À tel point que pour la constituti­on de ces groupes de travail, le président Paul Goze a proposé un tirage au sort afin d’éviter un grand chahut. Et tenez-vous bien. Le patron de la Ligue a même évoqué la réquisitio­n d’un huissier afin d’éviter toute contestati­on, «les intérêts des uns n’étant pas forcément celui des autres», dixit un président… Certains clubs - dont nous préférons taire les noms - ont d’ailleurs interrogé sur une éventuelle possibilit­é d’échanger leur place respective selon le tirage au sort… Fin de non-recevoir de la part de Paul Goze. Le tirage au soir a donc été réalisé dès mercredi soir en pondérant avec un président de club par niveau de classement actuel. En clair, Laurent Marty et Yann Roubert, dont les deux clubs trustent le haut du Top 14, ne pouvait pas se retrouver dans le même groupe de travail, ceux-ci étant composés sur une base de cinq présidents de Top 14, cinq de Pro D2 et un représenta­nt des différents syndicats (voir le tableau ci-contre).

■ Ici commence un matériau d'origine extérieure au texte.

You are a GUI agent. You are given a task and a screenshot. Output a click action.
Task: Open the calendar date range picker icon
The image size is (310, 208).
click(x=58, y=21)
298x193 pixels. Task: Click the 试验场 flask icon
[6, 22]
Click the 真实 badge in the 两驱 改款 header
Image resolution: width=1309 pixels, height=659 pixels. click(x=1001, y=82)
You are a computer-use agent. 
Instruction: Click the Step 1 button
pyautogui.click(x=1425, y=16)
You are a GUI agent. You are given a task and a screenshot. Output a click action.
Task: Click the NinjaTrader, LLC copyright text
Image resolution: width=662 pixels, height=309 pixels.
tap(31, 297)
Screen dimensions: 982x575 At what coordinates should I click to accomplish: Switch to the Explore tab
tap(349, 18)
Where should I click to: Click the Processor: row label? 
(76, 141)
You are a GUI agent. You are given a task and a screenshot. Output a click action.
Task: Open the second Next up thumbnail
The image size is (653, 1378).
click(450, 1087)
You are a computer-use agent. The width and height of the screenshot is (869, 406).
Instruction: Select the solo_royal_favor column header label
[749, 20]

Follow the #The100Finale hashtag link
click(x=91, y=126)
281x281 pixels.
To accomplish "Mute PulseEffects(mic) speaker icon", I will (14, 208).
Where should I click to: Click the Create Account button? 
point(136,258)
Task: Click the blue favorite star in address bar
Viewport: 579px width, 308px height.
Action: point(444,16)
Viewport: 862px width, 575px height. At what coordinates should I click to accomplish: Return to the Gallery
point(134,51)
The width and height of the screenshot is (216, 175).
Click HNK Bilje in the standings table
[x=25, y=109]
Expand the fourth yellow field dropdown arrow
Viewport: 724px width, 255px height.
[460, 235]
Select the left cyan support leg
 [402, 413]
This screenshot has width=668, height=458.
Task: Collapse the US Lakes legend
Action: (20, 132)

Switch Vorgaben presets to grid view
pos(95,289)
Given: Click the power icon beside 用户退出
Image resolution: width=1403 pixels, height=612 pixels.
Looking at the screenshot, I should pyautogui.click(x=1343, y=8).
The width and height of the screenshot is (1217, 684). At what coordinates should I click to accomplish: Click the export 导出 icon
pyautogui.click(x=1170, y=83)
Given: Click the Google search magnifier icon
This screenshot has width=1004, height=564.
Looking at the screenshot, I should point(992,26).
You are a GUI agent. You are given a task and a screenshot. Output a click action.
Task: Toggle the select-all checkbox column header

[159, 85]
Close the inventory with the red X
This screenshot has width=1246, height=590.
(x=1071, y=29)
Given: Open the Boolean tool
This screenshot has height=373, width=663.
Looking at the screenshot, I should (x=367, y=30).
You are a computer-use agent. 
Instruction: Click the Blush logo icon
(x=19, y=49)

Avant de se retrousser les manches, les présidents de club ont tout de même trouvé un consensus général sur la prise en charge du salaire des joueurs. Ils ont décidé de s’en tenir à ce que leur impose le Code du travail, à savoir verser 70 % du salaire brut à chaque joueur, ce qui représente environ 84 % du net. Ni plus, ni moins. Enfin, au cours de cette réunion, le président de la Commission médicale de la LNR Bernard Dusfour, a aussi évoqué les différente­s hypothèses en rapport avec la pandémie qui sévit. Dans cette ambiance anxiogène, la principale question porte sur une éventuelle date de reprises des compétitio­ns. Pour le médecin référent de la Ligue, le pic de la pandémie devrait intervenir d’ici quinze jours, obligeant de facto les autorités à prolonger la période de confinemen­t d’au moins quinze jours. « Et comme nous sommes tous à peu près d’accord que nous ne pourrons pas reprendre la compétitio­n sans trois semaines de réathlétis­ation, on devra probableme­nt directemen­t se diriger vers des phases finales, souligne un président de club. » Et ce dernier, plutôt pessimiste, d’ajouter, « Si toutefois nous pouvons rejouer… »

Clairement, l’avenir immédiat du rugby profession­nel français s’écrit au conditionn­el. Les résultats des différents travaux seront probableme­nt présentés lors du Comité Directeur de la LNR du 7 avril. Avec l’espoir que des décisions puissent être votées et entérinées… ■

Un tirage au sort a eu lieu pour constituer les groupes de travail devant huissier, « les intérêts des uns n’étant pas ceux des autres », dixit un président.